Stored data
◇ ◇ ◇ ◇ ◇

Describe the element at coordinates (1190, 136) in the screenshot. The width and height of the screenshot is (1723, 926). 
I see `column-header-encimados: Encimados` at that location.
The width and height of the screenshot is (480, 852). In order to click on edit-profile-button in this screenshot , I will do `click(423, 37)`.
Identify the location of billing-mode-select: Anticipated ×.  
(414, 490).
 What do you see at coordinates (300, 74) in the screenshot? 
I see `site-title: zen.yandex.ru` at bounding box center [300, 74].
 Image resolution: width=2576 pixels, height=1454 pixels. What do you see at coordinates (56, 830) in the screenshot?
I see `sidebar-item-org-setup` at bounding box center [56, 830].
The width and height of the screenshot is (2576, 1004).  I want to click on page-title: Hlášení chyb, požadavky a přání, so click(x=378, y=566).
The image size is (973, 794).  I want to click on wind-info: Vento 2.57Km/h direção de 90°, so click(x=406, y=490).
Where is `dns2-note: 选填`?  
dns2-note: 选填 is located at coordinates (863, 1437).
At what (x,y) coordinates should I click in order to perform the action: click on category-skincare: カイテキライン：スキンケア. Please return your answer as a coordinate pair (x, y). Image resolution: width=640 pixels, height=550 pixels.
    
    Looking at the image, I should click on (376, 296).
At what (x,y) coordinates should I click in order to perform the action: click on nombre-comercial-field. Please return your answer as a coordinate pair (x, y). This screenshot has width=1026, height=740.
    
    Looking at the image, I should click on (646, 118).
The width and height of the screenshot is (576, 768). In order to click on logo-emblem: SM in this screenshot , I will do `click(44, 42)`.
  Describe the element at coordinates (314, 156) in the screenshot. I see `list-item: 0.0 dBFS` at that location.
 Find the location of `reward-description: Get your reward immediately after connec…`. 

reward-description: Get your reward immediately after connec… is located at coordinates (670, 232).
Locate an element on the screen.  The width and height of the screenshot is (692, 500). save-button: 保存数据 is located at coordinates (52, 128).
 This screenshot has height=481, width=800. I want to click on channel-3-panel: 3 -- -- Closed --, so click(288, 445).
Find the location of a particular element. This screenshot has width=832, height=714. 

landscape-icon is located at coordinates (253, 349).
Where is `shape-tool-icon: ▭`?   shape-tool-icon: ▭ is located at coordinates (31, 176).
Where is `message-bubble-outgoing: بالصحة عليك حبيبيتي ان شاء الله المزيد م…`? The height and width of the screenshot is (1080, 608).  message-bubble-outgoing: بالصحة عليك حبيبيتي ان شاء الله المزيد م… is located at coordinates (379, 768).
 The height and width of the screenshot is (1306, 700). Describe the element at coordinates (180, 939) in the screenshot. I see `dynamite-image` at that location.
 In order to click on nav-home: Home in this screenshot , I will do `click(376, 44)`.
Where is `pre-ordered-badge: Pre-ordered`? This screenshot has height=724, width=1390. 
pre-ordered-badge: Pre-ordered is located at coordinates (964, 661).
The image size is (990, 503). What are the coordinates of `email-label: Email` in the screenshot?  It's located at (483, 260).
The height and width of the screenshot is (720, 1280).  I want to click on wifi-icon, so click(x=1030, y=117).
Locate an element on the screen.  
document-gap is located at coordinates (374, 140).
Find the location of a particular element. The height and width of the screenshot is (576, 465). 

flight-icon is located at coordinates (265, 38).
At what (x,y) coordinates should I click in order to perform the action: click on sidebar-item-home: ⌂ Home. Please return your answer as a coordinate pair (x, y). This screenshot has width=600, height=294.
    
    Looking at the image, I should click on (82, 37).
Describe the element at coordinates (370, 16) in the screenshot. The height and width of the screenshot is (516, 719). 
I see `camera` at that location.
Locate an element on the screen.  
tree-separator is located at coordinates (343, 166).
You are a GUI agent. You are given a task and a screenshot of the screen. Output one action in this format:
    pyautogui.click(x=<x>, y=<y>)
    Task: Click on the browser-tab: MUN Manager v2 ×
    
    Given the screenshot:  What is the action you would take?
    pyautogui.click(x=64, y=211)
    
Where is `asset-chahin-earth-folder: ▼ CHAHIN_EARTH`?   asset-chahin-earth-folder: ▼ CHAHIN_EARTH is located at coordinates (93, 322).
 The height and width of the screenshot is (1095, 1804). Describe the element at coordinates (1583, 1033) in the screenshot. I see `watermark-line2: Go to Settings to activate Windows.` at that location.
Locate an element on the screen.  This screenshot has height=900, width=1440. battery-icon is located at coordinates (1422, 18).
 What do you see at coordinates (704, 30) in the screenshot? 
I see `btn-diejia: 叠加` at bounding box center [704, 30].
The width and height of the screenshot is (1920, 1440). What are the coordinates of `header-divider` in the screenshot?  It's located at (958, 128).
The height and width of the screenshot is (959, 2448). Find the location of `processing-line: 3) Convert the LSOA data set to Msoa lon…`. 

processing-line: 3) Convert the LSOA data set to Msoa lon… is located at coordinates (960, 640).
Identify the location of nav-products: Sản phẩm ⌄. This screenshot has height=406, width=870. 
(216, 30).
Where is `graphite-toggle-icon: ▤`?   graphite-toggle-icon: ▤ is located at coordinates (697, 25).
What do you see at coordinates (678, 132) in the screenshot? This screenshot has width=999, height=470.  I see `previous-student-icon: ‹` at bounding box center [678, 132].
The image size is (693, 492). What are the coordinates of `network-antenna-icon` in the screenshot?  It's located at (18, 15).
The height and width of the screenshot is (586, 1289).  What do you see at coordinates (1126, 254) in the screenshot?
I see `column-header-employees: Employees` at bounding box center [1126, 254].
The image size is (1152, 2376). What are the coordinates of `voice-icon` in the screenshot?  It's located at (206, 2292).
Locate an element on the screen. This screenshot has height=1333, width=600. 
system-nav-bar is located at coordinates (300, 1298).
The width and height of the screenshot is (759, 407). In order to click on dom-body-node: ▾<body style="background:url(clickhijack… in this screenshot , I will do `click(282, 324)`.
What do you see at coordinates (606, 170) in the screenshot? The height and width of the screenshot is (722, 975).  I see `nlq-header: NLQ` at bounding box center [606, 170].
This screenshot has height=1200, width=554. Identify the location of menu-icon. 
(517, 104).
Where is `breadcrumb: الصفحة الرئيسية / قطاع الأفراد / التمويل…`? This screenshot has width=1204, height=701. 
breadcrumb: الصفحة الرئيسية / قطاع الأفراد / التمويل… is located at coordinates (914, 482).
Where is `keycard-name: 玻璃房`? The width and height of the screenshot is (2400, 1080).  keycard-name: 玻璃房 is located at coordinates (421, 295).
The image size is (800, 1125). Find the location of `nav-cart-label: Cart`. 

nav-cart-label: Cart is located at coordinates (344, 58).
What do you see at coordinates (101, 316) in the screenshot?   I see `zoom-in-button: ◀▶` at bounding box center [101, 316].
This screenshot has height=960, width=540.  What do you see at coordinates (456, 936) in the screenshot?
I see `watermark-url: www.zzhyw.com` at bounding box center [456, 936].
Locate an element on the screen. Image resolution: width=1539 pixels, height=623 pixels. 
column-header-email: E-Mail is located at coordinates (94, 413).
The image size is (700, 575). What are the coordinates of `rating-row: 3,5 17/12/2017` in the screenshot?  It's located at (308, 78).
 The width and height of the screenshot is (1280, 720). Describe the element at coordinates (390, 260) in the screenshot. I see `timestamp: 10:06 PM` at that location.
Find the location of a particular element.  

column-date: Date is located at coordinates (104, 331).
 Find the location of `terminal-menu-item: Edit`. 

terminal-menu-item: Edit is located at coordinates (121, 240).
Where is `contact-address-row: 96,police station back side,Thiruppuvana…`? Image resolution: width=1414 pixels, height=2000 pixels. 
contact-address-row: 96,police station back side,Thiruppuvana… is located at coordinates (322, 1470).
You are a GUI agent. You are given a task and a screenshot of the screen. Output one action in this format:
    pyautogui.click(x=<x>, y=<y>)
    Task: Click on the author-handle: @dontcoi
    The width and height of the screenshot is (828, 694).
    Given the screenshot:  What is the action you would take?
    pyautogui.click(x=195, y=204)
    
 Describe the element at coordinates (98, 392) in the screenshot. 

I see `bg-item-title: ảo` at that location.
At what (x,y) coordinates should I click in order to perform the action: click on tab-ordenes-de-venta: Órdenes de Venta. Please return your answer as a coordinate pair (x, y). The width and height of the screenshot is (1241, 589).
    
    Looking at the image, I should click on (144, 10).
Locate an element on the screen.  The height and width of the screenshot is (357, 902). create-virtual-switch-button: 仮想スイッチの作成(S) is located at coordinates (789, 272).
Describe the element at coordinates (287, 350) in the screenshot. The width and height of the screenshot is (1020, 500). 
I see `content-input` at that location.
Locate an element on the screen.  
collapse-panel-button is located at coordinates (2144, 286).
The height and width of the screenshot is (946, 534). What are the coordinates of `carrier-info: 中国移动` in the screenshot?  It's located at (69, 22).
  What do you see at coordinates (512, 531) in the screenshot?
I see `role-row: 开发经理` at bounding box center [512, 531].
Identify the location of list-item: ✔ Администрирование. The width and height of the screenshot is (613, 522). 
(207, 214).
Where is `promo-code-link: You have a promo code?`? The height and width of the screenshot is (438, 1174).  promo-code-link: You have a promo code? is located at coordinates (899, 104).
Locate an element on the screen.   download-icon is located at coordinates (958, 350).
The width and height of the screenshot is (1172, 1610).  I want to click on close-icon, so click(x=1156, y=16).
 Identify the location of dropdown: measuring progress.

◇ ◇ ◇ ◇ ◇

Activity
Pick out each line above that contains the word "الأفراد" and copy those lines in full. Treat uppercase and lowercase as different.

The answer
Where is `breadcrumb: الصفحة الرئيسية / قطاع الأفراد / التمويل…`? This screenshot has width=1204, height=701. 
breadcrumb: الصفحة الرئيسية / قطاع الأفراد / التمويل… is located at coordinates (914, 482).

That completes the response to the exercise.